July cotton moved up the 3 cent limit on surprisingly light volume of 36,220 contracts. To put the volume in perspective consider that on May 31, 31,299 contracts were traded and July cotton lost three-quarters of a cent (77 points). The range for the day was 1.26 the cents compared to the 3.04 cent range on June 3. On June 3, open interest declined by a heavy 1,394 contracts, which relative to volume is approximately 50% above average, meaning there was heavy liquidation on the advance. As this report is being compiled on June 4, cotton has rallied sharply and is trading 2.50 cents higher and has made a new high for the move at 86.38. First notice day for the July contract is June 24, and the kind of fireworks being seen on June 4 is not unusual as expiration of the contract approaches. The December contract is up only 88 points and has made a high of 86.41. We continue to think the market is headed lower and bearish positions should be held.
The Australian dollar advanced 1.83 cents on heavy volume of 166,437 contracts. Surprisingly, open interest increased by 2,016 contracts, which relative to volume is approximately 45% less than average. Although the increase was a minor, it indicates that participants who were short the Australian dollar did not get shaken out by the huge move on June 3. We are bearish the Australian dollar, but the fact that shorts did not get shaken out is a bit of a concern, especially since the advance was one of the largest of the past several months. As this report is being compiled, the Australian dollar has reversed and is trading 1.33 lower.

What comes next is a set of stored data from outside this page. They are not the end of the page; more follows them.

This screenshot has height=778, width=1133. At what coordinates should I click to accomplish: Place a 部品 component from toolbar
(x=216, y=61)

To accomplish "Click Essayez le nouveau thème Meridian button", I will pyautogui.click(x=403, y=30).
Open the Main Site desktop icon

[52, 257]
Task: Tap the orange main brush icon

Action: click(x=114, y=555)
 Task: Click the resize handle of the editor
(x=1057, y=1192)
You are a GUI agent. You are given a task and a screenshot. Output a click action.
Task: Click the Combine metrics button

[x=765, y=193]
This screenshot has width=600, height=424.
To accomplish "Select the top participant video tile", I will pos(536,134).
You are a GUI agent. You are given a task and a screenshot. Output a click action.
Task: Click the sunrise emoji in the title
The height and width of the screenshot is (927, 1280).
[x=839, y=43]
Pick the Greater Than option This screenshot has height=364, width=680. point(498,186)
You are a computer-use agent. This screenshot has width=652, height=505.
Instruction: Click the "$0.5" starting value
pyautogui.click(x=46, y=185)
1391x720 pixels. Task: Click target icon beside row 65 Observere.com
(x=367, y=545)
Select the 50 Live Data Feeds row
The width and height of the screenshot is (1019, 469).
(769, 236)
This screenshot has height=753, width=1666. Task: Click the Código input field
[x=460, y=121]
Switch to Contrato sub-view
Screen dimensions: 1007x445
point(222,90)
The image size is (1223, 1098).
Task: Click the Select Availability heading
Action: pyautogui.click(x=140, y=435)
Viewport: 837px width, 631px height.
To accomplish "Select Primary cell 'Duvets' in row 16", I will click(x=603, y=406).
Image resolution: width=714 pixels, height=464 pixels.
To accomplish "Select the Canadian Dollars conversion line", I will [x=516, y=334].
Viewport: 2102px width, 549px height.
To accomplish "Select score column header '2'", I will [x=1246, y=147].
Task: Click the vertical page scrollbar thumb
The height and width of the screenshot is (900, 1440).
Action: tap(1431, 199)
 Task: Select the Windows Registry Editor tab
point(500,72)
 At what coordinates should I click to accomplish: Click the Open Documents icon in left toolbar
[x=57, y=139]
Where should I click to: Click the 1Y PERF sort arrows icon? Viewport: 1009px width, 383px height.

The June euro gained 90 points on volume of 303,157 contracts. Open interest declined by 881 contracts, which is minuscule and dramatically below average. Despite the move higher, the euro has not yet generated a short-term buy signal, and remains on an intermediate term sell signal. The dollar index remains on a short and intermediate term buy signal.
S&P 500 E mini:
The S&P 500 E mini gained 7.25 points on volume of 2,575,918 contracts. Open interest declined by 18,438 contracts, which relative to volume is approximately 65% below average. Long put protection is advised, especially for those who hold long equity positions.